[Collected data]
^^^^^^^^^^^^^^^^

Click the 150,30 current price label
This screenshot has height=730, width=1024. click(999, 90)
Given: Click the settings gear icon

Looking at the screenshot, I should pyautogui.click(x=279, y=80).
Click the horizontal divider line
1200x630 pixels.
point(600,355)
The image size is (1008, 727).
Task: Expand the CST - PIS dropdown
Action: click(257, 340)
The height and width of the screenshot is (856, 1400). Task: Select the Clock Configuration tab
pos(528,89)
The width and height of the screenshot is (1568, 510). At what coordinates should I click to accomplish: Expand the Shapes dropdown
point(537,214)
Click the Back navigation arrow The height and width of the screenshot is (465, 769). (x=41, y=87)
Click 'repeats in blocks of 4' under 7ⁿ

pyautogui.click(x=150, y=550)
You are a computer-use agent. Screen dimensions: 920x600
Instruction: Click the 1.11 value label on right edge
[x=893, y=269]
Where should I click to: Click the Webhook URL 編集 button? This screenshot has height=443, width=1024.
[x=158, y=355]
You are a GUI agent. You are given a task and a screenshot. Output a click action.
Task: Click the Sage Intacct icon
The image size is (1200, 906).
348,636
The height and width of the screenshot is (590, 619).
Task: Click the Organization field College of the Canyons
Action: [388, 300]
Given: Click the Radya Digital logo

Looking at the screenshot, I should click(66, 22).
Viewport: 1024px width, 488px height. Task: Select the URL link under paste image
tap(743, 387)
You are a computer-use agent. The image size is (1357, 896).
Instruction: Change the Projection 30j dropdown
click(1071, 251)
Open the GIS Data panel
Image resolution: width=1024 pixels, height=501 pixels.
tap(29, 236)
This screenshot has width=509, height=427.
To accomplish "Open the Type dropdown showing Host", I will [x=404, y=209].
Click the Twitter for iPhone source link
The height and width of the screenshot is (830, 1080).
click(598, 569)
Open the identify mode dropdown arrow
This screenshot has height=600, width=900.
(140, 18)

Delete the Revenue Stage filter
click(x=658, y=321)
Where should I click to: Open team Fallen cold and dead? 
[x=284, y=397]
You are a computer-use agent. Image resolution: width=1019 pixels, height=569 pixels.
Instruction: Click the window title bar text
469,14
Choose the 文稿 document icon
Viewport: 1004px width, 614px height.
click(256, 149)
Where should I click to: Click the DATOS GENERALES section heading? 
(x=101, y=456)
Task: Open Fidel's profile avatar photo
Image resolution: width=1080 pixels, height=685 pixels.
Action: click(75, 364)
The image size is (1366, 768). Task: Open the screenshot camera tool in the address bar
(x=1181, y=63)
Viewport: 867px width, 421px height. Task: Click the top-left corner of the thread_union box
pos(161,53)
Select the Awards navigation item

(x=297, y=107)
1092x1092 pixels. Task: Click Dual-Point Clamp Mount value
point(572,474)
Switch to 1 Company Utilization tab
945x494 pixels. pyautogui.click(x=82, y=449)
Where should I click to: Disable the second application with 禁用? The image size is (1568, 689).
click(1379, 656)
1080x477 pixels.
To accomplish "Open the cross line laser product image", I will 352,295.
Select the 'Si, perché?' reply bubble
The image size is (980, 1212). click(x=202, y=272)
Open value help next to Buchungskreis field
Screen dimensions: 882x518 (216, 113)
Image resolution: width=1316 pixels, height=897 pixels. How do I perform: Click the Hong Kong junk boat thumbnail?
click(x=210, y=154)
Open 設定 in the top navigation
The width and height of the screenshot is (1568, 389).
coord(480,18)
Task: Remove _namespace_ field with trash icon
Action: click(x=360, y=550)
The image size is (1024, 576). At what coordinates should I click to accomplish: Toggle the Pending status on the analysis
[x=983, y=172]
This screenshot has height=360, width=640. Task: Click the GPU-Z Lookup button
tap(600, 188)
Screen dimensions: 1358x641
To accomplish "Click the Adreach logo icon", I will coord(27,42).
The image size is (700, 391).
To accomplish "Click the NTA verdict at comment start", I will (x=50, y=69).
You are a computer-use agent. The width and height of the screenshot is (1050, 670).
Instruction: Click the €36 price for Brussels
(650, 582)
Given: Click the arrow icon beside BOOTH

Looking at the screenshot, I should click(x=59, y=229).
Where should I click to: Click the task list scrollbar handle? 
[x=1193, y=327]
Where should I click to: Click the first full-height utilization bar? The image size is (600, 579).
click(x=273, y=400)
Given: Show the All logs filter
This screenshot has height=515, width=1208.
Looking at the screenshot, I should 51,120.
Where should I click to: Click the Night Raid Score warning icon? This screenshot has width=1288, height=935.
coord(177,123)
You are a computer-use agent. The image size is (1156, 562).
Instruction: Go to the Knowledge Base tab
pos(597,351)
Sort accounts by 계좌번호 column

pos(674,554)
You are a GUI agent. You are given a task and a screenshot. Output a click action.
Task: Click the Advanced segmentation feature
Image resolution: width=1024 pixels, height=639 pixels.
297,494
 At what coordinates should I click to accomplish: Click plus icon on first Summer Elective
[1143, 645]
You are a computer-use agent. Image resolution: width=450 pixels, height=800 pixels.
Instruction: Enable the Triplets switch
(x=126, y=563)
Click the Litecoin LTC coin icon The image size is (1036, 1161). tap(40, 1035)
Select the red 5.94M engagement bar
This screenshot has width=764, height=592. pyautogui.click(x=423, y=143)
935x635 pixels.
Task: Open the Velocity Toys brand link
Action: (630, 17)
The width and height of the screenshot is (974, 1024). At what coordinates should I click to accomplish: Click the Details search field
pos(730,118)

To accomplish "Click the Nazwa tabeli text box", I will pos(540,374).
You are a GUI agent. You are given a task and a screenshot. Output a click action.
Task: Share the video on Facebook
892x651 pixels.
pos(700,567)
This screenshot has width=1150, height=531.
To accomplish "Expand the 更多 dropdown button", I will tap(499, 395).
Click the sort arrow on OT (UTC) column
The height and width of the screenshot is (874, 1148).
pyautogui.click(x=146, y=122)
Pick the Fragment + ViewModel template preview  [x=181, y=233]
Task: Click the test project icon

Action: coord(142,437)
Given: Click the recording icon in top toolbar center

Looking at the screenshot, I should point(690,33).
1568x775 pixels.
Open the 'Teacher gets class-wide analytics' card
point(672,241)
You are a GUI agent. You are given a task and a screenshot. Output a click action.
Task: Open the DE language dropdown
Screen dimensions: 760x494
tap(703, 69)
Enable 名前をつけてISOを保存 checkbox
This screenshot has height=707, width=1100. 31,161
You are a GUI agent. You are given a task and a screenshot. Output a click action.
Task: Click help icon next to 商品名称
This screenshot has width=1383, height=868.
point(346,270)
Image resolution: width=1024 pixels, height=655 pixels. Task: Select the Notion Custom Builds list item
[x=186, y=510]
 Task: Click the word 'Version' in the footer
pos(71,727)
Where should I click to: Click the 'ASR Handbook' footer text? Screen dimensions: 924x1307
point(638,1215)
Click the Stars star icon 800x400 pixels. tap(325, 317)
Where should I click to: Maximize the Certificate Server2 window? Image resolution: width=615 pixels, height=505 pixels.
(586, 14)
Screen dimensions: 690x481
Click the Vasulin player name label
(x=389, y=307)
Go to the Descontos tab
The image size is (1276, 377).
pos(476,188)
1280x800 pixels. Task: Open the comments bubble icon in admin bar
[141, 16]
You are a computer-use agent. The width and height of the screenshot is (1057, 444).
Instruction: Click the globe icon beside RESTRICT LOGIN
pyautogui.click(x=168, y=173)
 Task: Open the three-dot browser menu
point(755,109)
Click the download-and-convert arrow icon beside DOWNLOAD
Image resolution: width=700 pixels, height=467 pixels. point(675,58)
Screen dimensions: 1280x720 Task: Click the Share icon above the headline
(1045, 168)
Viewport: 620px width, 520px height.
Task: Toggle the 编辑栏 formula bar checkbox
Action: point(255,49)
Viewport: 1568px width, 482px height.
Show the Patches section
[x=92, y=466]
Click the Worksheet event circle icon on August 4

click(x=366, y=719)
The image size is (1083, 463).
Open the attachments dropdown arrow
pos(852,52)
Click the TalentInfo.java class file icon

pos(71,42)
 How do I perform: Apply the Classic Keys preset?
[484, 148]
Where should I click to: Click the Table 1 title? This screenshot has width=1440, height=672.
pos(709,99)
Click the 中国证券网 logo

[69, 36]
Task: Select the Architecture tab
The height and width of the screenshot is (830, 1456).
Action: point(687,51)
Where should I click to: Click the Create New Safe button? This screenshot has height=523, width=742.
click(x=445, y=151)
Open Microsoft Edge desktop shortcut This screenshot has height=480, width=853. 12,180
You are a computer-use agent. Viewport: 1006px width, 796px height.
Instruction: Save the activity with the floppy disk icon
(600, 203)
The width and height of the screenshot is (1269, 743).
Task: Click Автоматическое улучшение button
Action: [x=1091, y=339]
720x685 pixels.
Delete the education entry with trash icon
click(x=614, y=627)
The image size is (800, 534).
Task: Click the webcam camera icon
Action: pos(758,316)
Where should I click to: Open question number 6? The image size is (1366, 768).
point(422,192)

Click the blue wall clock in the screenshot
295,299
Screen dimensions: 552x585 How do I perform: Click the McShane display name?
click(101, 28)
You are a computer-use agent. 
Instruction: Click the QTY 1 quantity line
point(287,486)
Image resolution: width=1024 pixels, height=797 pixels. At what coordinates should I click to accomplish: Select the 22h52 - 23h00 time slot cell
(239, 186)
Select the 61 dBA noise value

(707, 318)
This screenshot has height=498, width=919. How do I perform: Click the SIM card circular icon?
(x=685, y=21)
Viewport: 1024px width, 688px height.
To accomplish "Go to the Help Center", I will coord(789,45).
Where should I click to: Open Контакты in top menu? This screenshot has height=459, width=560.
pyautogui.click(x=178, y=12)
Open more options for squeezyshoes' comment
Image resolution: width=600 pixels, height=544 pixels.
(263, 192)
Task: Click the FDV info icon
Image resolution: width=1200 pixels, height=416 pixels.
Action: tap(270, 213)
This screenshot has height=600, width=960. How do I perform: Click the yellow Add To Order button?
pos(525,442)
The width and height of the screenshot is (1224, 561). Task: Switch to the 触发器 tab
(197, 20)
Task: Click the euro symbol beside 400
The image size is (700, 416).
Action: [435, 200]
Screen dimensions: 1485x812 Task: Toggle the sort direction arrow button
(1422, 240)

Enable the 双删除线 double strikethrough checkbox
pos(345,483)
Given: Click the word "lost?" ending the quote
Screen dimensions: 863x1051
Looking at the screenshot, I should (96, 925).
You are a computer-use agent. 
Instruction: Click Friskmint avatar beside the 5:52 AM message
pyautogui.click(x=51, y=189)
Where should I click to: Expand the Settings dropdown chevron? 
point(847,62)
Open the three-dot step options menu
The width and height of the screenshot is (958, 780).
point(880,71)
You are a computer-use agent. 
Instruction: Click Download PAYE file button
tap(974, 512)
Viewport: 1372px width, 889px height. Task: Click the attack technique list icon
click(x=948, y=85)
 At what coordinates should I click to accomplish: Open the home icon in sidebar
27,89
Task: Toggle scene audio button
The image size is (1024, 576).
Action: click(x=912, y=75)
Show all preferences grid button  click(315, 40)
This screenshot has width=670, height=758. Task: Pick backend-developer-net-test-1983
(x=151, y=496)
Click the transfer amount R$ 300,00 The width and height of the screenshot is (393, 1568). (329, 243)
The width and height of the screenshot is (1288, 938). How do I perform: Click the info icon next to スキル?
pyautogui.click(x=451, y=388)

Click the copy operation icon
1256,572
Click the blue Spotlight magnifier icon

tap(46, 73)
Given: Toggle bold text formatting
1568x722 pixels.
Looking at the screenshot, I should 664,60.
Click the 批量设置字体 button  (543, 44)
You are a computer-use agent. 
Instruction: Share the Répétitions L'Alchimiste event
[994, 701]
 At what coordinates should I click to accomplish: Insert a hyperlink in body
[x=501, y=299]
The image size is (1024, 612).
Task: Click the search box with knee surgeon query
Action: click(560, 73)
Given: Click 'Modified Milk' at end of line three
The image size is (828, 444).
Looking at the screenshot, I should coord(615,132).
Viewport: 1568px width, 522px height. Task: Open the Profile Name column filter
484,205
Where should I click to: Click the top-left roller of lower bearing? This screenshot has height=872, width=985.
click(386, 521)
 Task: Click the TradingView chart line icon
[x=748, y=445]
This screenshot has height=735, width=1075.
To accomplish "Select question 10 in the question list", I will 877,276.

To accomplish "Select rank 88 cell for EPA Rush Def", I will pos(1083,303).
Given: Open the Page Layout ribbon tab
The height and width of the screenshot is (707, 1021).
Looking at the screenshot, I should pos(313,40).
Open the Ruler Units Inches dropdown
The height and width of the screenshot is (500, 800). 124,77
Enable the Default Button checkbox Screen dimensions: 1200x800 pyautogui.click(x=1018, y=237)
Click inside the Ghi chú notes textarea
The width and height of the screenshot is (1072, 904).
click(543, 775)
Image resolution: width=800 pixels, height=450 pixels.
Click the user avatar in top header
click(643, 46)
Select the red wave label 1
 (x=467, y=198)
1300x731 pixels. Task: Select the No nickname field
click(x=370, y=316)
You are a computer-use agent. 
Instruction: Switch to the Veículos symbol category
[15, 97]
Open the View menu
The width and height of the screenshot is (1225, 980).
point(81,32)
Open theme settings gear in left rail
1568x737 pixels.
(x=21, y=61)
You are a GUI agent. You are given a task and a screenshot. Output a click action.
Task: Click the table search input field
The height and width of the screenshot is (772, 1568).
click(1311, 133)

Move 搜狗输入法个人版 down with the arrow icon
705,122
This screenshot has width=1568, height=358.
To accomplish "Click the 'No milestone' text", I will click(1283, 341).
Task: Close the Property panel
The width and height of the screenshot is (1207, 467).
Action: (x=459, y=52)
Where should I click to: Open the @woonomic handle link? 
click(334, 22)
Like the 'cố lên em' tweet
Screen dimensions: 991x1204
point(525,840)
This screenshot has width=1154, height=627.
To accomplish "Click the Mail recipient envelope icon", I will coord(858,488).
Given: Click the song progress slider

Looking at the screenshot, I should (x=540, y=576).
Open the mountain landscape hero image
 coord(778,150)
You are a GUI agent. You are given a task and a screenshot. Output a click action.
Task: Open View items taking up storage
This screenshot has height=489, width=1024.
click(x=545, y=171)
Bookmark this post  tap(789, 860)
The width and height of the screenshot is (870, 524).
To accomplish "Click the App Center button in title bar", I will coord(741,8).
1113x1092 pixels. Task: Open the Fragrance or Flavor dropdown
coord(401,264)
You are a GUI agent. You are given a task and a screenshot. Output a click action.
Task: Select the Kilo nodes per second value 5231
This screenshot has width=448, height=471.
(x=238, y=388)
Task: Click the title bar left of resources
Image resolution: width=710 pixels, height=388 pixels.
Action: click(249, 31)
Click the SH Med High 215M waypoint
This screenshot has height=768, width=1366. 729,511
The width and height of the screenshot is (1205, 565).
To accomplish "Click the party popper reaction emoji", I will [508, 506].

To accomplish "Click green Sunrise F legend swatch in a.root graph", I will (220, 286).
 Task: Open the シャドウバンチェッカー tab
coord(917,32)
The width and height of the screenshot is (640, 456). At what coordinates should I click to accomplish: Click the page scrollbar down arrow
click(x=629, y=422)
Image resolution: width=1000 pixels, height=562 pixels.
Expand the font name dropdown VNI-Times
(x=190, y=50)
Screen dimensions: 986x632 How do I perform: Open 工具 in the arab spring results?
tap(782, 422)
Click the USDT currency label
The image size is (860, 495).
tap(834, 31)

^^^^^^^^^^^^^^^^

Write out every line in the data that holds the string "panel".

Written reply:
Open the GIS Data panel
Task: Close the Property panel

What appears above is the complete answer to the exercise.